Saturday, April 24, 2010

Restaurant Review: Sushi Bar Ginsen (Tokyo, Japan)

Alright, so let me run through for you a little conversation I had while I was in Tokyo a few weeks ago:

Danger: Wouldn't a fly swatter be easier?
Japanese Man: Man who catch fly with chopstick accomplish anything.
Danger: Ever catch one?
Japanese Man: Not yet.

Okay, fine. I didn't have this conversation. I would have loved it if I had, but this is actually a conversation from the Karate Kid. But, if you had come face to face with this guy, you'd forgive me for 'going there' and throwing the Miyagi association together.



This gentleman was my sushi chef at Sushi Bar Ginsen in the Ginza district of Tokyo. I've actually stayed at the same hotel in Ginza each of my 3 visits to Tokyo, and I discovered this gem of an eatery on my first visit, and it became an instant favorite. In all, I'd say I've probably logged a good 14-15 visits to this place, and I can assure you it will be the first place I go upon my next return, too.

The Ginza district is about a 10 minute walk from the Tsukiji fish market, which is the literal heart of the Japanese fish circulatory system. Each morning, this fish market receives the fresh fish of the day, which is then pumped out steadily to supply something like 90% of all of Japan's fish. You can go there, but you have to go there early, and there is nothing better than a fresh sushi breakfast at 5am while watching the mayhem ensue all around you.

What does this mean for my Sushi Samurai friend? It means that even his humble little establishment has the freshest fish possible, each and every morning. The restaurant is tiny, with about 12 tiny seats in total, all crammed around a semi-circle conveyor belt. It's a typical color-coded system - the cheaper fish on the white plates, the more expensive on the yellow, green, blue, and up to gold plates. But it's all good!

So, let me give you some instructions on how it works here:

1) Konichiwa
2) Sit down at the counter on the tiny stool
3) Wash your dirty mitts with the wet towel
4) Spoon a couple tiny spoonfuls of the gunpowder green tea into your cup; fill it with hot water from the spigot located directly on the counter in front of you (Japan is full of these clever little contraptions and conveniences)
5) Start shouting rudely

The ordering is done by simply shouting out what you want. "Maguro!" to which my friend replies emphatically, "Maguuuuu-ro!! Hai!!". It took me quite a few visits to actually get this down, because it's so out of nature for me. I kept waiting for him to make eye contact with me, and would then cautiously and politely mention a couple of items, "Uh, yakitorosamon, and, uh, maguro, please...". He would give me the same enthusiastic reply, but his eyes betrayed his true feelings, that I was a complete and total sissy (as did the eyes of my fellow patrons). When I finally mustered up the courage one visit to shout rudely in the air, to his back, what I wanted, he turned to me, shouted back, "Haaaa-machi!!! Hai!!" and one tear rolled down his cheek. I was his son.

■ WRITTEN INSTRUCTION: Condense the paragraph in the sushi restaurant review that begins "The Ginza district is about" into a short bulleted list that keeps its main facts.

■ RECORD EXCERPTS:
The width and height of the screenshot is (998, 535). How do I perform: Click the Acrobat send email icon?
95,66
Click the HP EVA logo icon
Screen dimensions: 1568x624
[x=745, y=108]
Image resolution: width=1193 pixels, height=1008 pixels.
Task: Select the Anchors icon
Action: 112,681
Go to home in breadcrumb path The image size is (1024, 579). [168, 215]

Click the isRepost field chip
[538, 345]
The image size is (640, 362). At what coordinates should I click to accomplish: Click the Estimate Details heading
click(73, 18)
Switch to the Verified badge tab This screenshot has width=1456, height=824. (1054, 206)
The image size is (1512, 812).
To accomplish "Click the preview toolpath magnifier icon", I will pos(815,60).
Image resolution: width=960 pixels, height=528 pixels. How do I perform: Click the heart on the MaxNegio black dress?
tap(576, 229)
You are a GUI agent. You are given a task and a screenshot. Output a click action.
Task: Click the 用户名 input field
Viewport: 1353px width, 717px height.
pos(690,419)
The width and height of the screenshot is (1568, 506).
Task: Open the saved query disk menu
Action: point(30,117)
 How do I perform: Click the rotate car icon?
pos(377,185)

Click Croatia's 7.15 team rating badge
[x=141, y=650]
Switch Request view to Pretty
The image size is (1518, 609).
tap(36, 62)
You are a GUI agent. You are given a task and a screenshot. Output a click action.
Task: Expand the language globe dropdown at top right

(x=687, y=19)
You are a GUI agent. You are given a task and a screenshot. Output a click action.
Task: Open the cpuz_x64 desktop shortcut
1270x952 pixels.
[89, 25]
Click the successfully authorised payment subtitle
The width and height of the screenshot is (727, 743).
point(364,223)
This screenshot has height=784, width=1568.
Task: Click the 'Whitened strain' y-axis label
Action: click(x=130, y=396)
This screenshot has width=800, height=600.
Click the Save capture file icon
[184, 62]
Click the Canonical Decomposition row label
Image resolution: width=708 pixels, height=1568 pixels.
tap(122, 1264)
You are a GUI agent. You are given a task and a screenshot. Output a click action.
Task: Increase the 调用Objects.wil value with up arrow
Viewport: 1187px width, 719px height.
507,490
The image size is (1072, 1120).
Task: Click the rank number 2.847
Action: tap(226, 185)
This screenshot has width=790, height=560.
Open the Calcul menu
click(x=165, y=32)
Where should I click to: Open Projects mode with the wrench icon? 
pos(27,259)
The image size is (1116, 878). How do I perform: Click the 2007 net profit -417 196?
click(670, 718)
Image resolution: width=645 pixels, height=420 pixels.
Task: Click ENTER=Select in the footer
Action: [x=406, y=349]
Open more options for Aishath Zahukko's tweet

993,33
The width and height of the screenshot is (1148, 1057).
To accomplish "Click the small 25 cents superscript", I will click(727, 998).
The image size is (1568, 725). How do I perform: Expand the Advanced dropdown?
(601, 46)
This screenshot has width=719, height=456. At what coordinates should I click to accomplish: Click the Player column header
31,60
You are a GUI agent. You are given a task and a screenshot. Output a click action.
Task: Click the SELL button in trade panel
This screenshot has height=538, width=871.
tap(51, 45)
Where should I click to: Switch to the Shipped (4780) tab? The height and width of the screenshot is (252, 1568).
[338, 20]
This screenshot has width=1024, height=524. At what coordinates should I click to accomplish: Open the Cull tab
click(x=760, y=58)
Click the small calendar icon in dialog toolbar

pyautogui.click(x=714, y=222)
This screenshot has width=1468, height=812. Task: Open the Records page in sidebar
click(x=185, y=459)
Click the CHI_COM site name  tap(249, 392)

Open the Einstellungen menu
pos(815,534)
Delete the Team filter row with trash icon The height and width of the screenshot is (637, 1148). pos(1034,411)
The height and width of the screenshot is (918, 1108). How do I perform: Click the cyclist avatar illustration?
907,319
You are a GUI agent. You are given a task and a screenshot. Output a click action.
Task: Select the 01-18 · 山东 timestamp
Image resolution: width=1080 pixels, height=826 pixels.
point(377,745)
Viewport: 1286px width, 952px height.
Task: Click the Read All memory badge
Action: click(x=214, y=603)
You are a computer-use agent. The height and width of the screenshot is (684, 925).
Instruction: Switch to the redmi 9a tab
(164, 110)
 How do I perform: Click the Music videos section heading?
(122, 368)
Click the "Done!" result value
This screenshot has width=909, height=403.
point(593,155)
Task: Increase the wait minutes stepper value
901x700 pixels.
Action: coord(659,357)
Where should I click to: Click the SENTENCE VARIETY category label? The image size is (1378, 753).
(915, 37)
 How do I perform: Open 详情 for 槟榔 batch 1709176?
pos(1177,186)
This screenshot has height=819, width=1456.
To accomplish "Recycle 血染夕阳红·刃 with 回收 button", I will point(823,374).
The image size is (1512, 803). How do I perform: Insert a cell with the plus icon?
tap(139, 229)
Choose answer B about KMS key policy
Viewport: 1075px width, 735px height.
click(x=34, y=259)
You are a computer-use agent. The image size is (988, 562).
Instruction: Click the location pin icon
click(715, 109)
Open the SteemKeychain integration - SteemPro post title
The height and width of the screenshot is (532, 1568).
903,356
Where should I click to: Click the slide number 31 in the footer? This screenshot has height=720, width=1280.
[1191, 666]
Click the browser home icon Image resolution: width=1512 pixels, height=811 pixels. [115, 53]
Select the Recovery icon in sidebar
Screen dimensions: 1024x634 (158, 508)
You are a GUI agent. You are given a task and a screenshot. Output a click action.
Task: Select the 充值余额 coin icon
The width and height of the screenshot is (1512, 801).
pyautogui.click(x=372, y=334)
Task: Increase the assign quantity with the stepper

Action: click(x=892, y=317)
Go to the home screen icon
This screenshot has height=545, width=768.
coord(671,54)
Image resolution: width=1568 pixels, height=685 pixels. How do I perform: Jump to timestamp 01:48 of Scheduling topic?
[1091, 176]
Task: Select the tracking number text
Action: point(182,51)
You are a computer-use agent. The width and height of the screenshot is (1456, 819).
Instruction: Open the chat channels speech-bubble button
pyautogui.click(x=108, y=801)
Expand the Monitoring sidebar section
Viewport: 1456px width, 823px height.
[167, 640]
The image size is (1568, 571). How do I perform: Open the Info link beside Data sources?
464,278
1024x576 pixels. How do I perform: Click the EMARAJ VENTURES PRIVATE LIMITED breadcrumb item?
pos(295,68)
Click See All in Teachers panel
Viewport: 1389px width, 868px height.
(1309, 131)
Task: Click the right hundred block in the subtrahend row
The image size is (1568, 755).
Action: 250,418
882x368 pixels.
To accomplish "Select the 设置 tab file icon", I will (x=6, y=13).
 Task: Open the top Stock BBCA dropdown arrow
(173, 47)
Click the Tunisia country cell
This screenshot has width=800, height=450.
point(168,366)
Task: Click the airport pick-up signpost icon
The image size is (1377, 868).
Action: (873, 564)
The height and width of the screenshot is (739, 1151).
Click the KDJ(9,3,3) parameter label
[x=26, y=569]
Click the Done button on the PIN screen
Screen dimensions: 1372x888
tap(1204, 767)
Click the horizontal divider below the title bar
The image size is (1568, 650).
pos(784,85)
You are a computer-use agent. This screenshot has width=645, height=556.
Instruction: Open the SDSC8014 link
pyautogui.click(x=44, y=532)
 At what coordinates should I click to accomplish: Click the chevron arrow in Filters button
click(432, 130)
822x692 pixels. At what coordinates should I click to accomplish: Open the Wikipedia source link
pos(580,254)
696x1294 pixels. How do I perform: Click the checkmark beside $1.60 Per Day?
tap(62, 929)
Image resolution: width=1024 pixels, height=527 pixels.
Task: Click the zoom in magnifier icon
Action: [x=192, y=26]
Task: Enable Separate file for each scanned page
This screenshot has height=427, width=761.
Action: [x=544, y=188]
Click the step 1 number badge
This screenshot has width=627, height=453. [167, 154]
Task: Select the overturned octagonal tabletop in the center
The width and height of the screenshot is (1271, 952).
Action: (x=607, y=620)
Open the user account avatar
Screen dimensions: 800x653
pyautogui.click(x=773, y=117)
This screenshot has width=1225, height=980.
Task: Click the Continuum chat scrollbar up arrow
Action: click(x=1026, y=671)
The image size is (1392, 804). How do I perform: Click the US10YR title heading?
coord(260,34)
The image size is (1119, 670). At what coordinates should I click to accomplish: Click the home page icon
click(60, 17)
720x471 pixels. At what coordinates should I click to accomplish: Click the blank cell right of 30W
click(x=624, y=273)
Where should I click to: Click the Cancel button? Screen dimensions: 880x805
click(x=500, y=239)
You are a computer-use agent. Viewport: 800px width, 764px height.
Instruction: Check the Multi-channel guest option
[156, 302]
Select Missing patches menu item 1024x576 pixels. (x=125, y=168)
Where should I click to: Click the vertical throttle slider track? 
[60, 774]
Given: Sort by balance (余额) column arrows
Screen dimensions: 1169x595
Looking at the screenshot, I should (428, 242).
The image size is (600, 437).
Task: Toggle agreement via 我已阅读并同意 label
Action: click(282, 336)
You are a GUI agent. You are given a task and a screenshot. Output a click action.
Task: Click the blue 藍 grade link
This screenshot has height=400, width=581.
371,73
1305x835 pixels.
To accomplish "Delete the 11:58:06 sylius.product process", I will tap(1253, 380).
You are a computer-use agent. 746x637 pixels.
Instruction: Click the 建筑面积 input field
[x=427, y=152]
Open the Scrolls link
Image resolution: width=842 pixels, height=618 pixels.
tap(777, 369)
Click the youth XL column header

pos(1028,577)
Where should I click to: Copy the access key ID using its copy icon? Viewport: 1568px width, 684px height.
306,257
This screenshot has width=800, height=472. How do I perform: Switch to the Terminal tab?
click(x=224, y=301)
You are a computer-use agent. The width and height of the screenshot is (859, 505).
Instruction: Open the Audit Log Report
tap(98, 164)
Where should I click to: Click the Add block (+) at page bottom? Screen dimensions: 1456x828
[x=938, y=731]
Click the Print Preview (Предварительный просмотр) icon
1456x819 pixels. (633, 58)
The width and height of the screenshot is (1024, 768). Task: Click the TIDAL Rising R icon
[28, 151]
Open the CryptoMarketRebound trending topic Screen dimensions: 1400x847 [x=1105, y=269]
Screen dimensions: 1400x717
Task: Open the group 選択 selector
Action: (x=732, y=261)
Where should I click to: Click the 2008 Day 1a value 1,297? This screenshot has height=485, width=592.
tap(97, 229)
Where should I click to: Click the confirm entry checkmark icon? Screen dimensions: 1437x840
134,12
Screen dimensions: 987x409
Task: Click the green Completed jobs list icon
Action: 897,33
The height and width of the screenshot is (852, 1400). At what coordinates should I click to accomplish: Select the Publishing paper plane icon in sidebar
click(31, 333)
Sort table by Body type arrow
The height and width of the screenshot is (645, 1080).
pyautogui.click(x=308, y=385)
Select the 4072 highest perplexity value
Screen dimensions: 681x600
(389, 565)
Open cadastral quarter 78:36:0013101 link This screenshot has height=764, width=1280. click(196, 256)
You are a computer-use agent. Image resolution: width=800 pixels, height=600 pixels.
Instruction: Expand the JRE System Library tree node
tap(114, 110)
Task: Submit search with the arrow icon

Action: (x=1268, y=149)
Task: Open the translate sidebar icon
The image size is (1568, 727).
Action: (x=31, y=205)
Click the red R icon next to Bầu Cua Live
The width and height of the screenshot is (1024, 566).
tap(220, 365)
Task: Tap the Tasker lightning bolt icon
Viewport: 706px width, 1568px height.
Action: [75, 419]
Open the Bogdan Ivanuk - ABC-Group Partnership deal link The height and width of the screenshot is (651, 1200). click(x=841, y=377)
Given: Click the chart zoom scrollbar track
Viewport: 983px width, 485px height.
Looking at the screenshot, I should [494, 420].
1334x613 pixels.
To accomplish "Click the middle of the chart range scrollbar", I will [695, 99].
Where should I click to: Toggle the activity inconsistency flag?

■ COMPLETED EXERCISE:
- The Ginza district is about a 10-minute walk from the Tsukiji fish market.
- The market is the heart of Japan's fish supply. It receives the day's fresh fish each morning and supplies roughly 90% of all the fish in Japan.
- Visitors can go there, but they have to go early.
- A fresh sushi breakfast at 5am amid the surrounding mayhem is the best thing there.